OBJECTIVE 1: Reproduce the following column about KFC's fried chicken toothpaste word for word, from its first sentence to its last.

SOURCE EXCERPT:
::::::

Just what every spouse wants: a goodnight kiss from someone who smells like a drumstick.
Have you ever yearned to lather your hair with Taco Bell shampoo? Or lift your arm to roll on an Arby’s deodorant? Tag line: We Have the Meat Sweats. How about McDonald’s mouth wash? Starbucks shaving cream?
It’s hard to imagine such abominations because those chains are not KFC.
Earlier this year, the chicken pusher announced it was moving headquarters from Kentucky to Texas. Since TFC conjures soccer, I’m assuming the company will stick with KFC. As an aside, did you know Chef Boyardee and Oscar Mayer were real people who looked almost identical? What is that all about?
The point: KFC has ventured into oral hygiene. This month, in partnership with Australia’s Hismile, the company released “Fried Chicken Flavored Toothpaste.” Shoppers were enticed with a pitch you won’t hear from Colgate: “Your smile just got extra crispy.”
I’m not sure how these marketers combine “like biting into a hot, juicy piece of KFC Original Recipe Chicken” and conclude with “leaving your mouth feeling fresh and clean.” It’s like cutting your hair with a weed wacker and dazzling strangers with that blood-free sheen.
Also, nine out of 10 dentists recommend you floss with curly fries.
The toothpaste sold out faster than you can down a box of Popcorn Chicken. It is also “fluoride-free,” which should give Robert F. Kennedy Jr. the crotch tingles.
I salute KFC for such timely forays into cultural irony. These are gloomy days. The world is fretting. Are we staring down a Great Depression? World War III? Also, why is everyone claiming Alex Ovechkin just broke Wayne Gretzky’s all-time goals record when the real all-time goals leader is Gordie Howe after you combine his NHL and WHA stats?
Wayne should have asked his buddy Donald Trump to deport Alex last month.

::::::

OBJECTIVE 2: From the rows below, pull out every line that contains the string "value".

PROVIDED DATA:
::::::

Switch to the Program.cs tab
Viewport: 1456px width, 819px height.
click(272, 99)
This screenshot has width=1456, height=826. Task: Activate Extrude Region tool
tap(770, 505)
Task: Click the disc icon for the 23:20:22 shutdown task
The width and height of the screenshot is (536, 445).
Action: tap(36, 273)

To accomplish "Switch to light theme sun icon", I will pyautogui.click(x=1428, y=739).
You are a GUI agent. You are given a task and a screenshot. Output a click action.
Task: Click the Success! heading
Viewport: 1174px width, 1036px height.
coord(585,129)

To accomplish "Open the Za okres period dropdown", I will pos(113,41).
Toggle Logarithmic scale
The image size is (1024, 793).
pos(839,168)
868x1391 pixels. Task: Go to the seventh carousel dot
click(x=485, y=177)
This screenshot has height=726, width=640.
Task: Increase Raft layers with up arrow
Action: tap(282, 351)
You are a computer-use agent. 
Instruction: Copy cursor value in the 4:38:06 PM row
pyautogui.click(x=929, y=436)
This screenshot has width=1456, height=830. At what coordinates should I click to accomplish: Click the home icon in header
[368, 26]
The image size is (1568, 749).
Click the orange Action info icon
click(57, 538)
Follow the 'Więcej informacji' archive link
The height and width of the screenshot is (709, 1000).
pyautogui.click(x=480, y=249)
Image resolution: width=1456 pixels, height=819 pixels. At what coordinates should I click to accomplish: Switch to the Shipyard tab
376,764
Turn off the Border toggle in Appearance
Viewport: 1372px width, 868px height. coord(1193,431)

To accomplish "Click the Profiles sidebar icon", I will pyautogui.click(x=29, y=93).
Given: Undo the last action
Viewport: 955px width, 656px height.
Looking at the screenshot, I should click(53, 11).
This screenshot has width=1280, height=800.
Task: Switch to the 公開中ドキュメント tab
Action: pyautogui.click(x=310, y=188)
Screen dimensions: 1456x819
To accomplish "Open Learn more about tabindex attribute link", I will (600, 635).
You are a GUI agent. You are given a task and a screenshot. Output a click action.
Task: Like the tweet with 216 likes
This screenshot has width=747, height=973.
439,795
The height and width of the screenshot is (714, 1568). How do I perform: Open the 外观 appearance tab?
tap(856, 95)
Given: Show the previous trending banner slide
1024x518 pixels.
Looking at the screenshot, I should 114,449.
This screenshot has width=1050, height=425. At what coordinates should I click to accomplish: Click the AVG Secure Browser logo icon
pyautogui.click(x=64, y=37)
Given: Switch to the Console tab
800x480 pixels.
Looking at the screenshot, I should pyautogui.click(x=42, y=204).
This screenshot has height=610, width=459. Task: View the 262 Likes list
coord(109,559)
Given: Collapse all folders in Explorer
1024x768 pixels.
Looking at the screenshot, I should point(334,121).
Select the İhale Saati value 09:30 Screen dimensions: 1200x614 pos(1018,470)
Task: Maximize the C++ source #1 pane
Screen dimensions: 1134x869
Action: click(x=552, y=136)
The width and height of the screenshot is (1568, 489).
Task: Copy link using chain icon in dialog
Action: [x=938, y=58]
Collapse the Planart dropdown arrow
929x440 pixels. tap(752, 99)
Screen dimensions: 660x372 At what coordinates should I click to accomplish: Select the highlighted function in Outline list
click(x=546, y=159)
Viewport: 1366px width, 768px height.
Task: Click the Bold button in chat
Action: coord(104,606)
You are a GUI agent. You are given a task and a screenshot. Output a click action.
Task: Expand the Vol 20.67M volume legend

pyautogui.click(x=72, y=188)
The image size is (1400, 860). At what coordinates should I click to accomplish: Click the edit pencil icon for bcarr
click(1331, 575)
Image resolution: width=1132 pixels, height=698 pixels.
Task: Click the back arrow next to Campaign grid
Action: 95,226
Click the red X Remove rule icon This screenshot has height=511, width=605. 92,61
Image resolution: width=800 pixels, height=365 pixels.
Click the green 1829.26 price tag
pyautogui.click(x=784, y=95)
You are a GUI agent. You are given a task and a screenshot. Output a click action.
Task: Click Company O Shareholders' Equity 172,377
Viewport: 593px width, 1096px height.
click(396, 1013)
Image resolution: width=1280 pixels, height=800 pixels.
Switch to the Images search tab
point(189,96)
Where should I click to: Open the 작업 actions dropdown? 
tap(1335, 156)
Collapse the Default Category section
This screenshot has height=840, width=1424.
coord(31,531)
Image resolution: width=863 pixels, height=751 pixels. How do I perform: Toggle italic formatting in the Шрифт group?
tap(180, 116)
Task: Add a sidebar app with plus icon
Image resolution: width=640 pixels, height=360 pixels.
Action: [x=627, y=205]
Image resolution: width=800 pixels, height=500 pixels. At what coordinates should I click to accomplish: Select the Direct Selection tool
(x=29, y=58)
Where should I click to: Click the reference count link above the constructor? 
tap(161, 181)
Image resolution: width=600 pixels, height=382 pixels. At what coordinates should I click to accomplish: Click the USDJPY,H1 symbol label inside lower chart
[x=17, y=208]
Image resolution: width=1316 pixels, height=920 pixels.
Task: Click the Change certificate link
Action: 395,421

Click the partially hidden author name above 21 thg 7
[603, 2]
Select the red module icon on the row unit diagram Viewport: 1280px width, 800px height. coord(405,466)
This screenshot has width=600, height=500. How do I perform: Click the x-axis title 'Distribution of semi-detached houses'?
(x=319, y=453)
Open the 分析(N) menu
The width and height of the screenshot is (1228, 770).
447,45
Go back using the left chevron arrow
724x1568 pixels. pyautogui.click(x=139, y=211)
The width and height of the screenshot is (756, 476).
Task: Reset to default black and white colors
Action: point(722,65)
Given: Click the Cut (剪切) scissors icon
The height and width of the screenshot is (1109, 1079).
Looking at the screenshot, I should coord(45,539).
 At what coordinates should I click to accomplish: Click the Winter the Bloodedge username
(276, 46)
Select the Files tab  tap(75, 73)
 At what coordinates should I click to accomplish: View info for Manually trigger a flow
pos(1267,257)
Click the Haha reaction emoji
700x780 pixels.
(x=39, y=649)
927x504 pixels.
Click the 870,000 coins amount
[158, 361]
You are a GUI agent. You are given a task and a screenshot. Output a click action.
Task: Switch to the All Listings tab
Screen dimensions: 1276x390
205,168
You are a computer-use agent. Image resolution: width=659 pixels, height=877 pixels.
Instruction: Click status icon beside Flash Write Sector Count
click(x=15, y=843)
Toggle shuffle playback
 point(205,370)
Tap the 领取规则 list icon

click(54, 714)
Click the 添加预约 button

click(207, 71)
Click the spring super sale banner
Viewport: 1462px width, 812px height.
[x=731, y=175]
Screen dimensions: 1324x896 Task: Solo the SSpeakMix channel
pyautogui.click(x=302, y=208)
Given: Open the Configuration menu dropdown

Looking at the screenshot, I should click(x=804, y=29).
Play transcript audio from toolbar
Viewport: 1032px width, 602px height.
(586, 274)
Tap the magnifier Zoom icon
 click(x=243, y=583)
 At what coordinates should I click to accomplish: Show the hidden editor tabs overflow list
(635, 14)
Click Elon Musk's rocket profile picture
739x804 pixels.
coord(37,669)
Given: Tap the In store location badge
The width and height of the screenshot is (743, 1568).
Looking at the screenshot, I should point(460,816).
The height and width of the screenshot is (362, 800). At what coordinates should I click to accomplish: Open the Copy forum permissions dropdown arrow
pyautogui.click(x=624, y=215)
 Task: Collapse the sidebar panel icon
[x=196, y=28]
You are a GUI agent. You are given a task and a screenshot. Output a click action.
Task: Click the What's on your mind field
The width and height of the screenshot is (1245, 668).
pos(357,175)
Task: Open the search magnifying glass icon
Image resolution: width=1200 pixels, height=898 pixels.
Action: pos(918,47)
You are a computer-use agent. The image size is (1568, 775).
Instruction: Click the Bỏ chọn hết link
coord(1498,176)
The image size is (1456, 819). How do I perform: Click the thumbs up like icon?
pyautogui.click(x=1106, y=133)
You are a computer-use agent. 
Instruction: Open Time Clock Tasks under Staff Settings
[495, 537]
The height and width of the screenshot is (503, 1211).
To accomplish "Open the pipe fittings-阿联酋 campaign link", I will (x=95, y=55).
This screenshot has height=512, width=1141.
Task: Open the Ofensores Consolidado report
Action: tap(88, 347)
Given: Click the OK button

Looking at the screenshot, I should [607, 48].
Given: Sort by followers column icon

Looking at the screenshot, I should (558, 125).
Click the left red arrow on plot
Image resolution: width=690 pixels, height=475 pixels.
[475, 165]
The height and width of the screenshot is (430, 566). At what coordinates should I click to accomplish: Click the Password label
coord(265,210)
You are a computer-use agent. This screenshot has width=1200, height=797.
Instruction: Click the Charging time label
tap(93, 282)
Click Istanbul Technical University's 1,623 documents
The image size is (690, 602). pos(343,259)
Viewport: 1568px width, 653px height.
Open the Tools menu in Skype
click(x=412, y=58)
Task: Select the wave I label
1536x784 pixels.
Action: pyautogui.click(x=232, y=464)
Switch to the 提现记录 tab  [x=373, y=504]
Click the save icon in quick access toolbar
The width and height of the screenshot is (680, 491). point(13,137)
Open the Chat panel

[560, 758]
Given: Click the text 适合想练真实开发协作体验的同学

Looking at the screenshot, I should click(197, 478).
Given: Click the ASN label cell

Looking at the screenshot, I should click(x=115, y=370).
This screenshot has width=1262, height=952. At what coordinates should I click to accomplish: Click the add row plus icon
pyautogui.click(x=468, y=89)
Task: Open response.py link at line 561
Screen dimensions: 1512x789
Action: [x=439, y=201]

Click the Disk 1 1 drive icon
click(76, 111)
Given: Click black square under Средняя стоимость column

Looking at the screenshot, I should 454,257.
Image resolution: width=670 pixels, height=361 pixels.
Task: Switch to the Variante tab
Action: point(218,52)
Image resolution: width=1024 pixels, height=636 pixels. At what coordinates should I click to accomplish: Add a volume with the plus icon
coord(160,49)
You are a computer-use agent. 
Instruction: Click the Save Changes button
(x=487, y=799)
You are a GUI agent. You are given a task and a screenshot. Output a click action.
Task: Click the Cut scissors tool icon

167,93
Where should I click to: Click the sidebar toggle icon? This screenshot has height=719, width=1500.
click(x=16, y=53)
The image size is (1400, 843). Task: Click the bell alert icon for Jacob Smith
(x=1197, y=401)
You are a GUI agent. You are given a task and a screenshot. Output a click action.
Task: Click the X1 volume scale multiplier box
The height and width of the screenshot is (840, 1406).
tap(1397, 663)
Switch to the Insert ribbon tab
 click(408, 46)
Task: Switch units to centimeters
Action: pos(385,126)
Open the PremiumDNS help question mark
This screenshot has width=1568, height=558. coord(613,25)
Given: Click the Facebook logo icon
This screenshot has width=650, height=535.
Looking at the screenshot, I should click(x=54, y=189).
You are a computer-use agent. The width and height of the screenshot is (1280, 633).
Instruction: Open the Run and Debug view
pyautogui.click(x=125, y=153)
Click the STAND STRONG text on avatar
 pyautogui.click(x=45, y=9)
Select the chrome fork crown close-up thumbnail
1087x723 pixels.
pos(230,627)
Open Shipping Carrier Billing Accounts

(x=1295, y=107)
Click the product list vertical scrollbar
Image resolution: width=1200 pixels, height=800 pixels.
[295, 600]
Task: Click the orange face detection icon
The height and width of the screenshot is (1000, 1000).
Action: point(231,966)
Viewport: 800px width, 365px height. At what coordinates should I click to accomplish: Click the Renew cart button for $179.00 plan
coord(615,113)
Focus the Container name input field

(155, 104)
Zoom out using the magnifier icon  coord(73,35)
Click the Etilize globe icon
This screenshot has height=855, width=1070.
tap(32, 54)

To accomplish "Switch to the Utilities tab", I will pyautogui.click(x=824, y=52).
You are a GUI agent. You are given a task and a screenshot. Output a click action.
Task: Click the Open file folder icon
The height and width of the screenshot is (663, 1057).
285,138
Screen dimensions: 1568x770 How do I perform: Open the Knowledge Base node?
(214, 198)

::::::

TASK SOLUTION 1:
Just what every spouse wants: a goodnight kiss from someone who smells like a drumstick.
Have you ever yearned to lather your hair with Taco Bell shampoo? Or lift your arm to roll on an Arby’s deodorant? Tag line: We Have the Meat Sweats. How about McDonald’s mouth wash? Starbucks shaving cream?
It’s hard to imagine such abominations because those chains are not KFC.
Earlier this year, the chicken pusher announced it was moving headquarters from Kentucky to Texas. Since TFC conjures soccer, I’m assuming the company will stick with KFC. As an aside, did you know Chef Boyardee and Oscar Mayer were real people who looked almost identical? What is that all about?
The point: KFC has ventured into oral hygiene. This month, in partnership with Australia’s Hismile, the company released “Fried Chicken Flavored Toothpaste.” Shoppers were enticed with a pitch you won’t hear from Colgate: “Your smile just got extra crispy.”
I’m not sure how these marketers combine “like biting into a hot, juicy piece of KFC Original Recipe Chicken” and conclude with “leaving your mouth feeling fresh and clean.” It’s like cutting your hair with a weed wacker and dazzling strangers with that blood-free sheen.
Also, nine out of 10 dentists recommend you floss with curly fries.
The toothpaste sold out faster than you can down a box of Popcorn Chicken. It is also “fluoride-free,” which should give Robert F. Kennedy Jr. the crotch tingles.
I salute KFC for such timely forays into cultural irony. These are gloomy days. The world is fretting. Are we staring down a Great Depression? World War III? Also, why is everyone claiming Alex Ovechkin just broke Wayne Gretzky’s all-time goals record when the real all-time goals leader is Gordie Howe after you combine his NHL and WHA stats?
Wayne should have asked his buddy Donald Trump to deport Alex last month.

TASK SOLUTION 2:
Instruction: Copy cursor value in the 4:38:06 PM row
Select the İhale Saati value 09:30 Screen dimensions: 1200x614 pos(1018,470)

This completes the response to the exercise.